• **DIRECTIONS**
The expected result is the segment of the entries that begins with the line containing "The image size is (885, 748)." and ends with the last line, copied verbatim.

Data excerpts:

[Start of Attachment]

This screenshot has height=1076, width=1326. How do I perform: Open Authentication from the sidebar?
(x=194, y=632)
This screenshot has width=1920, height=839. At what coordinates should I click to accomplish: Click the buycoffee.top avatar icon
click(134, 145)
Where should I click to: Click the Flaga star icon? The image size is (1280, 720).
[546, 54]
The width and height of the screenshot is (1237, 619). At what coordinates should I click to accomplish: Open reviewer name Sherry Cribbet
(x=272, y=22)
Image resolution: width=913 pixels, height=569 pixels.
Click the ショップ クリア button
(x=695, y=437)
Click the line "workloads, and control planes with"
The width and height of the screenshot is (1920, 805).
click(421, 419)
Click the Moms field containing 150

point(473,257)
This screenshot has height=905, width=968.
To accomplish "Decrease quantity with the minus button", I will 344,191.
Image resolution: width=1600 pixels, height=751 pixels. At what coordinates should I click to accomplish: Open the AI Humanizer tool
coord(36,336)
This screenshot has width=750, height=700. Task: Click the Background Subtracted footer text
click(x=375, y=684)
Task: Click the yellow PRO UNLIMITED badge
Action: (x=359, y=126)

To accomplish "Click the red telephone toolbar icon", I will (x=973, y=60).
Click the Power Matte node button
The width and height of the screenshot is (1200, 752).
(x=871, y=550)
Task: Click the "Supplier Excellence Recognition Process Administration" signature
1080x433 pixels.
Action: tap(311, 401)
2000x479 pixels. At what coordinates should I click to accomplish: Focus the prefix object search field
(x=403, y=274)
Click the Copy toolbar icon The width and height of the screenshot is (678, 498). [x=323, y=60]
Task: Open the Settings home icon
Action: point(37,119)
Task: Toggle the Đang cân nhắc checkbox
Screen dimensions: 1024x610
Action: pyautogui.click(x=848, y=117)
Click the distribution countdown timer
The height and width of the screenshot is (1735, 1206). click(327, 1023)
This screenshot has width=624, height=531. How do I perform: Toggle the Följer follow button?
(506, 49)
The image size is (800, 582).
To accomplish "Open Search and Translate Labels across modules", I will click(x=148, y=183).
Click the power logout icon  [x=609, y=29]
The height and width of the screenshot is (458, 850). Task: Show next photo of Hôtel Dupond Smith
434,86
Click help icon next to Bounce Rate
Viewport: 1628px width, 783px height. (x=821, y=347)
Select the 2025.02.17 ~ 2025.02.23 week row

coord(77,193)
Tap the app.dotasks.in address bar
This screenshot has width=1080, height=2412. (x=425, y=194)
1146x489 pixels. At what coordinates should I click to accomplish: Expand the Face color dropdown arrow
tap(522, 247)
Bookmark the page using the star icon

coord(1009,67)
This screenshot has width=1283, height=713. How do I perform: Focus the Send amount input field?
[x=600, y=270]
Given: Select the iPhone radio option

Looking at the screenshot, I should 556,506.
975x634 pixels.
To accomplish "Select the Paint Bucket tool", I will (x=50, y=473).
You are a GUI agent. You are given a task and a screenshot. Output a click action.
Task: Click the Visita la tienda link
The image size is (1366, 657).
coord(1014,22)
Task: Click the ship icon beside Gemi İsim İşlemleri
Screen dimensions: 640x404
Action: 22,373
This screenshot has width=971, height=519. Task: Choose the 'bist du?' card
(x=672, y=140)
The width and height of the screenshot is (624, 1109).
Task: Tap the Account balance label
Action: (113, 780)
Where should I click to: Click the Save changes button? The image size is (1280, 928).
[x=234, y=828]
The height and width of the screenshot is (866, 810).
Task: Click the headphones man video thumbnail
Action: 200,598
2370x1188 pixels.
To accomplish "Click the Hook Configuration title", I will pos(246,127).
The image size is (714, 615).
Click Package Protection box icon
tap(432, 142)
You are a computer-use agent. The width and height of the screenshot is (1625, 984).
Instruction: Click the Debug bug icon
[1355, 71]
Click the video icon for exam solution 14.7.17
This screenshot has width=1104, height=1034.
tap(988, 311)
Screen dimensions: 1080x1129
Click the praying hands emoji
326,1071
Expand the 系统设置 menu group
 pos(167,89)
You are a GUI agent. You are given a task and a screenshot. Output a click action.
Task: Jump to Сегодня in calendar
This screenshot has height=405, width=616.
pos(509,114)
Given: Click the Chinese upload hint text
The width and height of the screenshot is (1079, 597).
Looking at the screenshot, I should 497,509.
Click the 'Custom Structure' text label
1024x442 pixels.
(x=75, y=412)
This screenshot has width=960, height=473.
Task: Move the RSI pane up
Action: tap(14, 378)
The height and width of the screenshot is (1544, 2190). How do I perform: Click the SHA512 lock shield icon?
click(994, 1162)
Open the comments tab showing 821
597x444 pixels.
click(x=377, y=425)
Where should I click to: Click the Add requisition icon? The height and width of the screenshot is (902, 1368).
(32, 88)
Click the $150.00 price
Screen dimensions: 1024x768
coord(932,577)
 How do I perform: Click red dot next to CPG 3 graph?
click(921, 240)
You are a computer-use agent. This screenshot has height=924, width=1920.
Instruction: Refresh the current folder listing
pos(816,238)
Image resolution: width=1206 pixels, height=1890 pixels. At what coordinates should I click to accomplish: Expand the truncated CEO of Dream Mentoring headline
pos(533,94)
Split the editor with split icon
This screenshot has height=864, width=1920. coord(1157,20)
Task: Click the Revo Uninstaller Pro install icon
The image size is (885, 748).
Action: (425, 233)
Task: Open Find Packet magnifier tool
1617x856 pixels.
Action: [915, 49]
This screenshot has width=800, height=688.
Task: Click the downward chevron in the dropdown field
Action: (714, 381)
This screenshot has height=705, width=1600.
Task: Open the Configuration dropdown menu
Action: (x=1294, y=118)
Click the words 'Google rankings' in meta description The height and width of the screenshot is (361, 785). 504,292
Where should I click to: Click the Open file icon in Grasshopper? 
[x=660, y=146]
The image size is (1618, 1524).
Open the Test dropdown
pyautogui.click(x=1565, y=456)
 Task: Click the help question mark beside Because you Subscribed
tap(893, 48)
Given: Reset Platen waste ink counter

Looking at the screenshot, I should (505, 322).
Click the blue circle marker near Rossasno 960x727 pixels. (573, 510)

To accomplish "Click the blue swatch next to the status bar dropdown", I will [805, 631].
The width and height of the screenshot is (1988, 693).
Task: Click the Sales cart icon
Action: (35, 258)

[End of Attachment]

• **OUTPUT FOR THIS TASK**
The image size is (885, 748).
Action: (425, 233)
Task: Open Find Packet magnifier tool
1617x856 pixels.
Action: [915, 49]
This screenshot has width=800, height=688.
Task: Click the downward chevron in the dropdown field
Action: (714, 381)
This screenshot has height=705, width=1600.
Task: Open the Configuration dropdown menu
Action: (x=1294, y=118)
Click the words 'Google rankings' in meta description The height and width of the screenshot is (361, 785). 504,292
Where should I click to: Click the Open file icon in Grasshopper? 
[x=660, y=146]
The image size is (1618, 1524).
Open the Test dropdown
pyautogui.click(x=1565, y=456)
 Task: Click the help question mark beside Because you Subscribed
tap(893, 48)
Given: Reset Platen waste ink counter

Looking at the screenshot, I should (505, 322).
Click the blue circle marker near Rossasno 960x727 pixels. (573, 510)

To accomplish "Click the blue swatch next to the status bar dropdown", I will [805, 631].
The width and height of the screenshot is (1988, 693).
Task: Click the Sales cart icon
Action: (35, 258)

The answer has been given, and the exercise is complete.